Switching regional centers or having a regional center terminated after filing also constitutes a material change. The practical consequence is severe: you may need to file an entirely new petition and lose your priority date in the process.8U.S. Citizenship and Immigration Services. USCIS Policy Manual Volume 6, Part G, Chapter 3 – Immigrant Petition Adjudication

This is why the initial business plan matters so much. A plan that paints an overly specific picture of the project creates more opportunities for material change issues later. Experienced EB-5 practitioners build some flexibility into the plan’s projections and milestones while still meeting the specificity requirements of Matter of Ho. It’s a balancing act, and getting it wrong in either direction costs real money and years of waiting.

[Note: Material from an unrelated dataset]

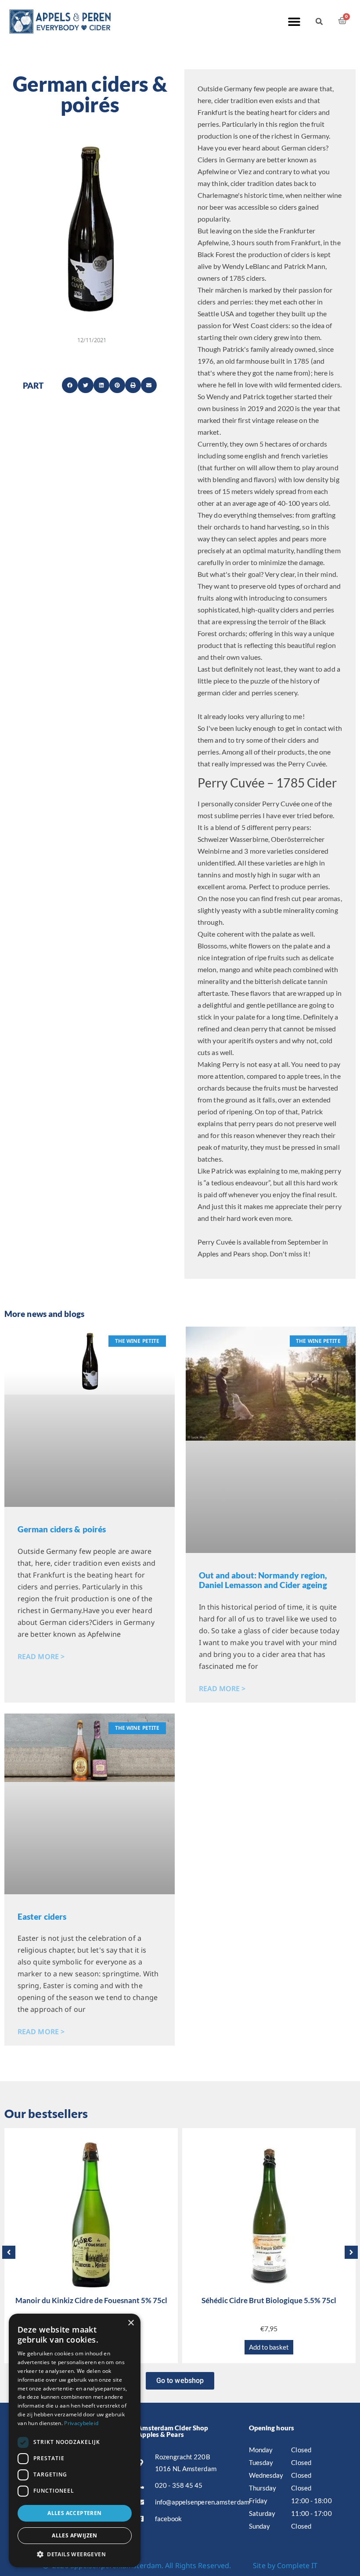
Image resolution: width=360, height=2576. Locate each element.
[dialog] (74, 2440)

Removing Conditions: The I-829 Petition

Approval of the I-526 or I-526E petition gets you conditional permanent residence, not the finish line. Within 90 days before the two-year anniversary of receiving conditional status, you must file a Petition by Investor to Remove Conditions (Form I-829). This is where the business plan’s projections meet reality.9U.S. Citizenship and Immigration Services. USCIS Policy Manual Volume 6, Part G, Chapter 7 – Removal of Conditions

You must show two things at the I-829 stage. First, that you invested (or were actively in the process of investing) the required capital and sustained that investment throughout your period as a conditional resident. Evidence includes bank statements, invoices, contracts, business licenses, and tax returns. Second, that the enterprise created, or can reasonably be expected to create, at least 10 full-time qualifying jobs. For direct investments, this means payroll records, tax documents, and I-9 forms. For regional center investments, an updated economist’s report documenting actual project expenditures and resulting job creation replaces the original projections.9U.S. Citizenship and Immigration Services. USCIS Policy Manual Volume 6, Part G, Chapter 7 – Removal of Conditions

USCIS applies a “substantial compliance” standard at this stage. The full capital amount doesn’t need to have been invested by the filing date, but you must demonstrate that you substantially met the requirement and continuously maintained the investment. A business plan that was realistic from the start makes this stage considerably smoother than one that relied on aggressive assumptions to win initial approval.